- _Exercise goal_:
Everything in the listing below from the line containing "Go to 首页 in the sidebar" through the line containing "Retweet CM Punk" must be repeated exactly; the remaining lines are not wanted.

- _Stored data_:
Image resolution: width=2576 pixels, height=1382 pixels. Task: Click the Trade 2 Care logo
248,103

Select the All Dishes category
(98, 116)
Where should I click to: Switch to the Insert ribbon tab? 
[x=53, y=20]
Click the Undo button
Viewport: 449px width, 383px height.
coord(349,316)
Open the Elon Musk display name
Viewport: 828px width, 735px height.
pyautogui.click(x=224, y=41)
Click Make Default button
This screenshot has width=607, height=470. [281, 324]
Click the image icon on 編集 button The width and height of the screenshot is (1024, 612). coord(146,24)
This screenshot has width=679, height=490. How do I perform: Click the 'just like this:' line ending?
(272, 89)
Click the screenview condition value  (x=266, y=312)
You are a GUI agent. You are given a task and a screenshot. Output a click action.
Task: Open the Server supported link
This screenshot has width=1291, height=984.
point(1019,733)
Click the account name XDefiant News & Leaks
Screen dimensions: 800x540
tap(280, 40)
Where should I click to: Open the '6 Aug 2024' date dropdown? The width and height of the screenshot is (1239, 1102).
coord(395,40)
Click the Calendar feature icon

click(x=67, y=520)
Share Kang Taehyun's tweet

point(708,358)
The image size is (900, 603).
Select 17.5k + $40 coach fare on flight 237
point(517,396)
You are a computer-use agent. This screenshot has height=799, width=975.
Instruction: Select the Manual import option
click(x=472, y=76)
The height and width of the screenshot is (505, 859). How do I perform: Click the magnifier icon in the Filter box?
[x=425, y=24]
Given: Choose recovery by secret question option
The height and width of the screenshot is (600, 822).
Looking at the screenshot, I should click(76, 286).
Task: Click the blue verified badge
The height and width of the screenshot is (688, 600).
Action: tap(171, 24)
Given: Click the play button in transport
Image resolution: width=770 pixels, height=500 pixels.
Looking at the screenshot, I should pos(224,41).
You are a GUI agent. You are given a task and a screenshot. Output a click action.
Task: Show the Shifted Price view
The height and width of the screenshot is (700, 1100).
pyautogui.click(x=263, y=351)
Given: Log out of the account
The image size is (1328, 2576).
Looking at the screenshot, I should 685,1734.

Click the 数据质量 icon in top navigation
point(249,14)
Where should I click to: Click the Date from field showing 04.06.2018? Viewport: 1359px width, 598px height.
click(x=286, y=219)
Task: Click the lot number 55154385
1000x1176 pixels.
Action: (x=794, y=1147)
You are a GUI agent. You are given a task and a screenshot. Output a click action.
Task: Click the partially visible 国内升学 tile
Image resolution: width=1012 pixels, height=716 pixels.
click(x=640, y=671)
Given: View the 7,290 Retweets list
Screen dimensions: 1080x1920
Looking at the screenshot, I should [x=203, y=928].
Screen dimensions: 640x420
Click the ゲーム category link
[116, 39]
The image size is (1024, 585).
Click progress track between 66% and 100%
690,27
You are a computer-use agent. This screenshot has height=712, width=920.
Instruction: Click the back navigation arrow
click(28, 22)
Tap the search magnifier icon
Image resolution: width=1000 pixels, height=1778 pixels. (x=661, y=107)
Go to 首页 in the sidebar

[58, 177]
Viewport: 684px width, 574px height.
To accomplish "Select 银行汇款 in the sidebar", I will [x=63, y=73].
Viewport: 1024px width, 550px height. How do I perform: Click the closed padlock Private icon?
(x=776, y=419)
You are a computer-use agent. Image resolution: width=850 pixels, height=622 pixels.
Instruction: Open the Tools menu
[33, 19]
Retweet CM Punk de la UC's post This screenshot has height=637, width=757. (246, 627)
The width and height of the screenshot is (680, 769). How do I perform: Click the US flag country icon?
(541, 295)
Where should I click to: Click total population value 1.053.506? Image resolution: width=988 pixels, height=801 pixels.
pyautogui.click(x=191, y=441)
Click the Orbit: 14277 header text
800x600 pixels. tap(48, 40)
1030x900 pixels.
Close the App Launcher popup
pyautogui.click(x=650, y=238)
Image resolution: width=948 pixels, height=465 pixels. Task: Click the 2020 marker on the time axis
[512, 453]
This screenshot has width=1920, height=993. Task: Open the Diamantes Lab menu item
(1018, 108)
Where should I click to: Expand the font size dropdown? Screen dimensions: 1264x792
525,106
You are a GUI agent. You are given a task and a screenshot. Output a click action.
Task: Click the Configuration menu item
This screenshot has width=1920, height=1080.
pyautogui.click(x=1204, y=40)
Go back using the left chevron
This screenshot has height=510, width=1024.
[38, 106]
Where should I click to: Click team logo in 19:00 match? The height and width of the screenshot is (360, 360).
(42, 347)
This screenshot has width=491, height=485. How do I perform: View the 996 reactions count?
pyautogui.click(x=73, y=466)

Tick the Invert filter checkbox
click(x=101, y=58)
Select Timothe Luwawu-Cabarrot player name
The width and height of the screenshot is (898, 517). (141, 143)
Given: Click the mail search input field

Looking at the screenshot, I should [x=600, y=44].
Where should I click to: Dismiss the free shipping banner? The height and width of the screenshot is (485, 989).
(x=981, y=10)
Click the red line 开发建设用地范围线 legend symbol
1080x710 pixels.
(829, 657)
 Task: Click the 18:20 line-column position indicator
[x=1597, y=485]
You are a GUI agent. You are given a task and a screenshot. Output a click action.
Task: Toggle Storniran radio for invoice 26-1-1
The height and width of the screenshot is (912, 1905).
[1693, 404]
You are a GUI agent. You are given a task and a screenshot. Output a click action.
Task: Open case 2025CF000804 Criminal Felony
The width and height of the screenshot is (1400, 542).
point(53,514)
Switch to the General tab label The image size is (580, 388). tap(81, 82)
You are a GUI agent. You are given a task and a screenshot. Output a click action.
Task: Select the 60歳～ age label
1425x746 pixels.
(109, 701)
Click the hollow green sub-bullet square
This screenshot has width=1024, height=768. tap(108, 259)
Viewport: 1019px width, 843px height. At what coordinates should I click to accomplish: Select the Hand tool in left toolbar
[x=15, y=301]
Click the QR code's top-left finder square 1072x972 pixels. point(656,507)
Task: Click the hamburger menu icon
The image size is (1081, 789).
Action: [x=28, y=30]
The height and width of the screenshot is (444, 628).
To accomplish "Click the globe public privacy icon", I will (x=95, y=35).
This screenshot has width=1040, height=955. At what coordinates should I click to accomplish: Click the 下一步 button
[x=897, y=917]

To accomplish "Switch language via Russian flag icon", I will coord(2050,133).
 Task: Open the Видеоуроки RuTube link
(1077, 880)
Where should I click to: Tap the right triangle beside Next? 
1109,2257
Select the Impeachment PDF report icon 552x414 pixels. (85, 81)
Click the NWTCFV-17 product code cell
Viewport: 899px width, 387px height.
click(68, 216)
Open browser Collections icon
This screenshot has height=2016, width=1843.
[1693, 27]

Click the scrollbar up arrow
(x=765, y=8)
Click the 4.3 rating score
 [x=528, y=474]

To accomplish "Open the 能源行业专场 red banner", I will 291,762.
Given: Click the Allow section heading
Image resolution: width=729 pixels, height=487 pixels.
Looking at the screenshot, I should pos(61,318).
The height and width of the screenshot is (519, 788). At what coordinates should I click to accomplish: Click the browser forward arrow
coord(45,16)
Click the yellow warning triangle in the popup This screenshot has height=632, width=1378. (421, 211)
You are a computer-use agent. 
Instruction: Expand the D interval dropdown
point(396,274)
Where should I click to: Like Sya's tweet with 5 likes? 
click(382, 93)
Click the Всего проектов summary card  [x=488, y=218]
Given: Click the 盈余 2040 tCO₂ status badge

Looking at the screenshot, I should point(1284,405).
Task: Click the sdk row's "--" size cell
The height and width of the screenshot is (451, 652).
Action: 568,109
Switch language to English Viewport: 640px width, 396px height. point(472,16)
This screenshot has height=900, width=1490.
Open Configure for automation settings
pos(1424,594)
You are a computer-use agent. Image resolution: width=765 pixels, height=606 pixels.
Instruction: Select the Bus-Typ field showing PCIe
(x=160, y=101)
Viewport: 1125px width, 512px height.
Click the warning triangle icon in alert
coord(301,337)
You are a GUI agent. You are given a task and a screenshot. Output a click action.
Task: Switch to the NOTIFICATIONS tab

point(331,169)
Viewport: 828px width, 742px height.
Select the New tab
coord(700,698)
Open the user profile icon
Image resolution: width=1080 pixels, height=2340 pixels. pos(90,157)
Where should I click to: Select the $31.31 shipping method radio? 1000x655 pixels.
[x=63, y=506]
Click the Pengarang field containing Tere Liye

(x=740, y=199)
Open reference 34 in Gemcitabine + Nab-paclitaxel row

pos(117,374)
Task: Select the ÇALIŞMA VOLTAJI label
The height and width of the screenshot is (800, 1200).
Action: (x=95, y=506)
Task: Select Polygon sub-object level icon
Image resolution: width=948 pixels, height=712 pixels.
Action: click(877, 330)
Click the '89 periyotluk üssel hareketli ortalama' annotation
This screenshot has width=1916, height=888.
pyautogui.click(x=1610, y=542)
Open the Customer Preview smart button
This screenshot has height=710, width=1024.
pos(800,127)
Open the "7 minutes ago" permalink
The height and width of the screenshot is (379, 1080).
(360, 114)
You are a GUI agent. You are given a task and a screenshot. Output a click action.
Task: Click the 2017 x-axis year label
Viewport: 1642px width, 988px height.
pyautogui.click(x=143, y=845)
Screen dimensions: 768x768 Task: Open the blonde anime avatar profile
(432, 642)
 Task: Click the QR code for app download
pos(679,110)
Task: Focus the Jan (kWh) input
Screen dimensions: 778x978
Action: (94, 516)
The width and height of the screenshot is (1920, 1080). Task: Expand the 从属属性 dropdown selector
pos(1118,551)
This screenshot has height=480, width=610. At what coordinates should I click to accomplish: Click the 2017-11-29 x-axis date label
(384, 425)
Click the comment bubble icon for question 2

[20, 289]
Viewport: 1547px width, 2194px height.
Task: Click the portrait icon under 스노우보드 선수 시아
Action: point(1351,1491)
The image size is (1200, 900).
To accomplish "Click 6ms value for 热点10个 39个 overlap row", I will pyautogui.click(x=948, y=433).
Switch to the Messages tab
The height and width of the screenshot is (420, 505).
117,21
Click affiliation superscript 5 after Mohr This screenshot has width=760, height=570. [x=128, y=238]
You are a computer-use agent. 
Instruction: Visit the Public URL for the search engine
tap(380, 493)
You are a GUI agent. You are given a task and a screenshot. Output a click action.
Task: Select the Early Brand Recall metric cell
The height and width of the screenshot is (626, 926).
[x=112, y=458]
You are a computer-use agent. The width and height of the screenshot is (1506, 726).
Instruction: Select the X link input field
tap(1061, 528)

- _Exercise answer_:
Go to 首页 in the sidebar

[58, 177]
Viewport: 684px width, 574px height.
To accomplish "Select 银行汇款 in the sidebar", I will [x=63, y=73].
Viewport: 1024px width, 550px height. How do I perform: Click the closed padlock Private icon?
(x=776, y=419)
You are a computer-use agent. Image resolution: width=850 pixels, height=622 pixels.
Instruction: Open the Tools menu
[33, 19]
Retweet CM Punk de la UC's post This screenshot has height=637, width=757. (246, 627)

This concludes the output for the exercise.